→ Problem statement:
If a line in the records below contains "will", copy that line.

Stored data
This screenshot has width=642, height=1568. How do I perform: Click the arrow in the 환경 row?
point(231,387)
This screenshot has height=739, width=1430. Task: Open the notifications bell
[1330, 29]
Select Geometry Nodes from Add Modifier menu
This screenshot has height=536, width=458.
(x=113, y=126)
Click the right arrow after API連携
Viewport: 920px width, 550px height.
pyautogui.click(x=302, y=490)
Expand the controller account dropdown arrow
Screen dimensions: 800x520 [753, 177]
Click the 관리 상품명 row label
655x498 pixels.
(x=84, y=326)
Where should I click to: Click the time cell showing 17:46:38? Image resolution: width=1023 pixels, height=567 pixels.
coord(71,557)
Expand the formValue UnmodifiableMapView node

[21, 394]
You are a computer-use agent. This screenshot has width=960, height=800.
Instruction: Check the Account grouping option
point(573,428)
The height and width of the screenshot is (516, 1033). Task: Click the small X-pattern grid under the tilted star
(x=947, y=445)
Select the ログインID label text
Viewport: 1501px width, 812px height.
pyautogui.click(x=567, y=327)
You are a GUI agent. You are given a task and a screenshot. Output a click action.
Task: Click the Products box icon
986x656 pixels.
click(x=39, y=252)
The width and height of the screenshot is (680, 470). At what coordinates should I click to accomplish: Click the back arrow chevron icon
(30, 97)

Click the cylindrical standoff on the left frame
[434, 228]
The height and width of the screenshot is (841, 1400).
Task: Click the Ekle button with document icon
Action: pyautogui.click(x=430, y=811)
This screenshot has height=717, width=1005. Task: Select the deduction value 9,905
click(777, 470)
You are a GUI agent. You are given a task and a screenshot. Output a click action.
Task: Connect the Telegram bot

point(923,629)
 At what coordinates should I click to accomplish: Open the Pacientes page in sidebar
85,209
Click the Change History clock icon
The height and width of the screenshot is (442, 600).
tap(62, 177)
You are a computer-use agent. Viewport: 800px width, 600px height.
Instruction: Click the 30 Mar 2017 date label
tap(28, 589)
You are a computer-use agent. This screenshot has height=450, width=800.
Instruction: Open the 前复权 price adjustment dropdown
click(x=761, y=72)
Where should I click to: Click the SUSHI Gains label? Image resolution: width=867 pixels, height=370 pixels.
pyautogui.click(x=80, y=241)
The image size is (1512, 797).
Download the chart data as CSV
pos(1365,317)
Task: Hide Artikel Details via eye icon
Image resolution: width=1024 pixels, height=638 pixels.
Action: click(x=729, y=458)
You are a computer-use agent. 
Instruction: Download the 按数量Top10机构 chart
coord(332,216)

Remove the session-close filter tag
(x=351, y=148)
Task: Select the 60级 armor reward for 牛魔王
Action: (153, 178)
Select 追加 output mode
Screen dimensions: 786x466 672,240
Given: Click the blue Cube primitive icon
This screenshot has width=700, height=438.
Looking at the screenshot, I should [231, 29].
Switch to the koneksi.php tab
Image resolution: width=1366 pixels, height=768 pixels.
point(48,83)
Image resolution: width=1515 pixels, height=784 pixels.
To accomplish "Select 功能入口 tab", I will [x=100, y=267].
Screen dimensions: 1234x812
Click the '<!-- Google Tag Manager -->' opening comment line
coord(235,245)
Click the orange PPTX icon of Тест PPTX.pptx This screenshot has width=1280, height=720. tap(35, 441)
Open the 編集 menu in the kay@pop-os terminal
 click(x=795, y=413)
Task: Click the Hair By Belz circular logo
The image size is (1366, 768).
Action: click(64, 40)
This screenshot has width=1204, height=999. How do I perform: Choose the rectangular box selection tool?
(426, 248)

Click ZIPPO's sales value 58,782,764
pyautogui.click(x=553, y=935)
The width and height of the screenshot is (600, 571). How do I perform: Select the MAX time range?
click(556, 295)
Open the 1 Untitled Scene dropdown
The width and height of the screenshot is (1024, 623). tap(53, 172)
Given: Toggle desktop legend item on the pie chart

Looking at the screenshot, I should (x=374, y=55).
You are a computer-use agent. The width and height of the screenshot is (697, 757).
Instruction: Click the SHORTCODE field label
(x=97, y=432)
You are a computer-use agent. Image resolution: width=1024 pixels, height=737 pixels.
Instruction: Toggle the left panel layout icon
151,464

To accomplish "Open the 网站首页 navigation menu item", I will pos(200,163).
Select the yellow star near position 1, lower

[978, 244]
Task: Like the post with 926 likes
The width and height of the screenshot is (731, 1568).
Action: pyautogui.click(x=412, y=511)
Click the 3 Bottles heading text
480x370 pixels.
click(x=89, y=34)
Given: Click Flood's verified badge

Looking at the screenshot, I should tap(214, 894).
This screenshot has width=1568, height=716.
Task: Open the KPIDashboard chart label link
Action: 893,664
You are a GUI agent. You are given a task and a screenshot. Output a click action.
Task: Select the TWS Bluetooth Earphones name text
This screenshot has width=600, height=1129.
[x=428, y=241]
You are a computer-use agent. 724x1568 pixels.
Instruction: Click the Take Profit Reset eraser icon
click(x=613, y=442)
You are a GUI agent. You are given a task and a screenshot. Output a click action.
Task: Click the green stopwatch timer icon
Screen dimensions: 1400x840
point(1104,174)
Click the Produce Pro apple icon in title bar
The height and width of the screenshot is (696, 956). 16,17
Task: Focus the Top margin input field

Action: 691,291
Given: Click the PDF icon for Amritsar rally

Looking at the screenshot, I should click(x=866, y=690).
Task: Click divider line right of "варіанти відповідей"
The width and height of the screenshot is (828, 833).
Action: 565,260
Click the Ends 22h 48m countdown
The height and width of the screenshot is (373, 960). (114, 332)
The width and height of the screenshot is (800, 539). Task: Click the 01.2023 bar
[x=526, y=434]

→ Response:
To accomplish "Select 功能入口 tab", I will [x=100, y=267].
To accomplish "Open the 网站首页 navigation menu item", I will pos(200,163).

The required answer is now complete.